日本のメディアでは、8月15日前後に戦争に関するテーマが数多く取り上げられるのが年中行事のようになっている。とりわけ今年は、安倍政権による集団的自衛権容認方針が打ち出されたためか、「日本は戦争をする国になってはならない」「日本が戦争をする国になるのが心配」といった類の表現をメディアやいわゆる識者が多用するようになっている。その影響と思われるが、一般の人々のインタビューでも「戦争をする国」という言葉を多く耳にする(もっとも、そのような回答をピックアップしてメディアが流している結果とも言えようが)。

ソフトパワーの戦争も立派な戦争

 「戦争をする国」という表現の意味する内容は、はなはだ不鮮明である。おそらくは、戦争を単純に侵略戦争とのみ考えてしまい、日本が自ら進んで侵略戦争を開始することだけが「戦争をする」ことと思い違いをしているようである。「戦争をする国」と口にする人々は、他の国が日本に戦争を仕掛けてきた場合には、どう対処すべきだと考えているのであろうか。
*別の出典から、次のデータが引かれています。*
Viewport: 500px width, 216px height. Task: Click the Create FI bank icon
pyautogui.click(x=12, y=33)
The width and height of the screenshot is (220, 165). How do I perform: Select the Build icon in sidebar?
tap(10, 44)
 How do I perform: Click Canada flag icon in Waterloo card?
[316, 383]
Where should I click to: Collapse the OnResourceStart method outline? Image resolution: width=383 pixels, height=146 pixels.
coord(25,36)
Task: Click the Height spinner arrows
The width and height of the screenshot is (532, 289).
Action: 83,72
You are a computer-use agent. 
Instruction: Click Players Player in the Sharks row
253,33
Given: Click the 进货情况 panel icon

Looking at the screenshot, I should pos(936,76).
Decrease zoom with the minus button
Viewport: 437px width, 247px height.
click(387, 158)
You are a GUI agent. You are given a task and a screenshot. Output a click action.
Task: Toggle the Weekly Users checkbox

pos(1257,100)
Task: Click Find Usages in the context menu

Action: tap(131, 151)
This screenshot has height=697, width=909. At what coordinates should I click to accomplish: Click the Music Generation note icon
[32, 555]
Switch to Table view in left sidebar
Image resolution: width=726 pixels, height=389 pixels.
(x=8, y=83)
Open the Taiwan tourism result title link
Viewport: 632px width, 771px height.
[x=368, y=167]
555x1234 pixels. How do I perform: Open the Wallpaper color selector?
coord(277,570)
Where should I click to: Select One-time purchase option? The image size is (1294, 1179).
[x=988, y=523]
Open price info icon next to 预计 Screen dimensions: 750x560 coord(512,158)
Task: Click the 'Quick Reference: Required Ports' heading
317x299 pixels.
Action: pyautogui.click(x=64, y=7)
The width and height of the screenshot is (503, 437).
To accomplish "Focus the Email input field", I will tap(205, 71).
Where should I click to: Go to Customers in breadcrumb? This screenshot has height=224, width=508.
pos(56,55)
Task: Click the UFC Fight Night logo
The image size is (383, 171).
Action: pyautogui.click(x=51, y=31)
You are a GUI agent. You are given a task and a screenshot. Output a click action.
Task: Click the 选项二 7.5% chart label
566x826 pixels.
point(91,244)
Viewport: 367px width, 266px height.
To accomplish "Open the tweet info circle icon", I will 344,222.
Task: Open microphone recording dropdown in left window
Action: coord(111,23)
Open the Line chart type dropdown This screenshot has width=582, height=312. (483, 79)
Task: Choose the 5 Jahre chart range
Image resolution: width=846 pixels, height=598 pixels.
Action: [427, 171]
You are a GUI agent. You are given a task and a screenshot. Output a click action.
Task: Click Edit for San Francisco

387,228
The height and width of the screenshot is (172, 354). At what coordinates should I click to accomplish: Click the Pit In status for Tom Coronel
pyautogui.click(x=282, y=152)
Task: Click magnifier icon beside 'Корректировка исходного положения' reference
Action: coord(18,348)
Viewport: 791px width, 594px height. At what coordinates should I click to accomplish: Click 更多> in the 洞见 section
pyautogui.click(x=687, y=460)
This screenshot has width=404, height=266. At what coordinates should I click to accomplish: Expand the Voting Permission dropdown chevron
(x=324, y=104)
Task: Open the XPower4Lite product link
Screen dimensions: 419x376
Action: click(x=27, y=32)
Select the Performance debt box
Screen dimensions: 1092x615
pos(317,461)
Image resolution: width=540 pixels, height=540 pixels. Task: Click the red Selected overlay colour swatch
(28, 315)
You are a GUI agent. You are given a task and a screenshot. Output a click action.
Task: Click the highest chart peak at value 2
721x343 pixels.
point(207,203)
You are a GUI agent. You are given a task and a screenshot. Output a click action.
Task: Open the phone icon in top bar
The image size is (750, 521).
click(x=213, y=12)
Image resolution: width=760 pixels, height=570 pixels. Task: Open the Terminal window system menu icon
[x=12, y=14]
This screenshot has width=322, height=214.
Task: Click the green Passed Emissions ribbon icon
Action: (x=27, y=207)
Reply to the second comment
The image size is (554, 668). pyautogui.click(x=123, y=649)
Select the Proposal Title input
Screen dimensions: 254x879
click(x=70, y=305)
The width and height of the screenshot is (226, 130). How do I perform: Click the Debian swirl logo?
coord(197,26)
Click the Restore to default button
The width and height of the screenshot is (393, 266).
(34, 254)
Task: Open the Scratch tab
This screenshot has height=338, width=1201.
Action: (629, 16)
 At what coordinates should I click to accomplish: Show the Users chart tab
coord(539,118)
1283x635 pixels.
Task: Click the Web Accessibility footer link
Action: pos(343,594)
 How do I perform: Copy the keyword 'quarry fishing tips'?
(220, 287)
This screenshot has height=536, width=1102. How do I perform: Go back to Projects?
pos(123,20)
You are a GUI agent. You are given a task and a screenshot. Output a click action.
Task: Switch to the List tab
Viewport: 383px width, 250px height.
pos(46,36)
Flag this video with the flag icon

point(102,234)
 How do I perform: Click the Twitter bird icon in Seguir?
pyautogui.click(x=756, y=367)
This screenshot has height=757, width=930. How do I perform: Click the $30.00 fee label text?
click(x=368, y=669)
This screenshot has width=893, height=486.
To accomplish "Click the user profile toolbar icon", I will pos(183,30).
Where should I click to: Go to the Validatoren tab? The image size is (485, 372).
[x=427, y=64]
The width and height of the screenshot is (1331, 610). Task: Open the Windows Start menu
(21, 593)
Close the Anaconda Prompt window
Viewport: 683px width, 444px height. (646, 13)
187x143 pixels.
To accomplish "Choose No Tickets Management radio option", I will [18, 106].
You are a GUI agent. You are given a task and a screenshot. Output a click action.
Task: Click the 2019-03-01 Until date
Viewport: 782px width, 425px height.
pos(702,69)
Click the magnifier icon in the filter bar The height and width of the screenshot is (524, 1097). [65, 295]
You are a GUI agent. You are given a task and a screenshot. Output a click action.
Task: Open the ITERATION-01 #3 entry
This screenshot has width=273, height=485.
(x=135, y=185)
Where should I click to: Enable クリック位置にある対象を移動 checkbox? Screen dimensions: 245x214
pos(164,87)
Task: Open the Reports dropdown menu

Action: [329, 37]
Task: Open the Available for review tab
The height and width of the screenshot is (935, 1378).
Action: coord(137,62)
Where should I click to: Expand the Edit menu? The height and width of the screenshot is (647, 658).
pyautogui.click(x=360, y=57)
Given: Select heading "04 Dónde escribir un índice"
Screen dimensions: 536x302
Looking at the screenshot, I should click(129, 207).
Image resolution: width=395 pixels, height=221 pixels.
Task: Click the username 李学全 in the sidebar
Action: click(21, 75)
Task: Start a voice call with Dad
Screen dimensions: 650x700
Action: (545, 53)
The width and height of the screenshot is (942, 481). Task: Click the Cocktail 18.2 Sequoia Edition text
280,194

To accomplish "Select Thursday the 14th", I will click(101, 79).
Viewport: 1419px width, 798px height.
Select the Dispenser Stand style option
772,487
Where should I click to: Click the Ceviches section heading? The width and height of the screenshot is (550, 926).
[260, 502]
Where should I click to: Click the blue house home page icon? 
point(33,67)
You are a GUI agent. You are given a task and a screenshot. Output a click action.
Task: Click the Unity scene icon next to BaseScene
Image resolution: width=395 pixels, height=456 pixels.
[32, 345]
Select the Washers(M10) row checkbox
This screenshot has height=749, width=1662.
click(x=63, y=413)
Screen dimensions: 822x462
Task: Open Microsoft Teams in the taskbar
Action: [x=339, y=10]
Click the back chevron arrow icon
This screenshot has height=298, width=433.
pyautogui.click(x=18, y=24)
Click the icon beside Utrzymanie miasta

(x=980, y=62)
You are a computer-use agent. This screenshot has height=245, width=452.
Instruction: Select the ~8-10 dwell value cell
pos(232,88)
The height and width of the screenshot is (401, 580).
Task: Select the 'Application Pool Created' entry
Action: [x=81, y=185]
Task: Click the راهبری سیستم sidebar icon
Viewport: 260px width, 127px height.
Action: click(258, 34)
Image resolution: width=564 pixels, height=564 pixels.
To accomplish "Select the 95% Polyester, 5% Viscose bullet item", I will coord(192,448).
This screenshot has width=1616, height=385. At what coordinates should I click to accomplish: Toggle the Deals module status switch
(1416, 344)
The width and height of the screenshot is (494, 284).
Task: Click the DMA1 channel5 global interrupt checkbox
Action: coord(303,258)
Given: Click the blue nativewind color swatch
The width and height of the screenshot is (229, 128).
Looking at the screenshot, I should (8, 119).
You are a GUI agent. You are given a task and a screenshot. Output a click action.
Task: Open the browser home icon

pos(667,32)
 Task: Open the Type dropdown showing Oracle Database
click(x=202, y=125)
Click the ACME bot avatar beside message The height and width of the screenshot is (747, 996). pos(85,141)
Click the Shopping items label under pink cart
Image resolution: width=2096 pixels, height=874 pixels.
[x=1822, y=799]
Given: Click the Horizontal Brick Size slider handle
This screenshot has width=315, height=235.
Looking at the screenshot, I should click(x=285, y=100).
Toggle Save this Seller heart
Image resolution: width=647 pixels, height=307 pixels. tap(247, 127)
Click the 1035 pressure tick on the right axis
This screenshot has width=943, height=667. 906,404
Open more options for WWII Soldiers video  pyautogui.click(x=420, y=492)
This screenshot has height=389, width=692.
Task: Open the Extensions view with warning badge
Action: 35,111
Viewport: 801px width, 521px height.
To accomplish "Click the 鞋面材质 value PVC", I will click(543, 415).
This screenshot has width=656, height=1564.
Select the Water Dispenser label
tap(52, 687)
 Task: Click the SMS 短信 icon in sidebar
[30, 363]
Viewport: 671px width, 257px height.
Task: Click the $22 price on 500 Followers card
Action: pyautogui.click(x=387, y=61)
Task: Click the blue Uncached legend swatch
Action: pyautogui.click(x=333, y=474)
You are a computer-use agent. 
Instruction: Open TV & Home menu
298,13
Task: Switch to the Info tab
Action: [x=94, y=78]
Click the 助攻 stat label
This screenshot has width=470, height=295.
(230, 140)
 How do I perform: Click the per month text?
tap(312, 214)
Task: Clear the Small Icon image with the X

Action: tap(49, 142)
 また、「戦争をする国」と口にする人々は、戦争を戦闘や軍事衝突と混同してしまっており、そのような軍事力を剥き出しに使うハードパワーの戦争以外にも、外交的文化的手段を駆使したソフトパワーの戦争も立派な戦争であることに気がついていないようである。

 現在も世界各地で繰り広げられているハードパワーの戦争、また現に日本に対しても実施されているソフトパワーの戦争、それに日本をターゲットの1つとして着々とハードパワーの戦争準備を推し進めている国家の実情などを理解すれば、他人事のように「戦争をする国」などという言葉を口にすることはできなくなるであろう。

日本に「三戦」を仕掛けている中国

 中国人民解放軍が軍事力を直接行使する戦争以外にも国際的政治工作活動である「三戦」を実施していることは、日本でも認識されている。

 三戦とは、国際世論を中国にとって好ましい方向へ導く「輿論(よろん)戦」、敵側軍人の士気や国民の結束を低下させる「心理戦」、それに国際法秩序を活用して中国に有利な国際環境をつくり出す「法律戦」の3つのカテゴリーの政治工作を意味している。

 中国はハードパワーの戦争に備えるための急激な軍備拡張と並行して、ソフトパワーの戦争であるこれらの三戦をも着実に実施しており、とりわけ中国にとっては“目の上のたんこぶ”である日本と日米同盟に対する輿論戦や心理戦には着実な成果を上げている。その成果の1つが、昨今日本に氾濫している「戦争をする国」という表現と考えられる。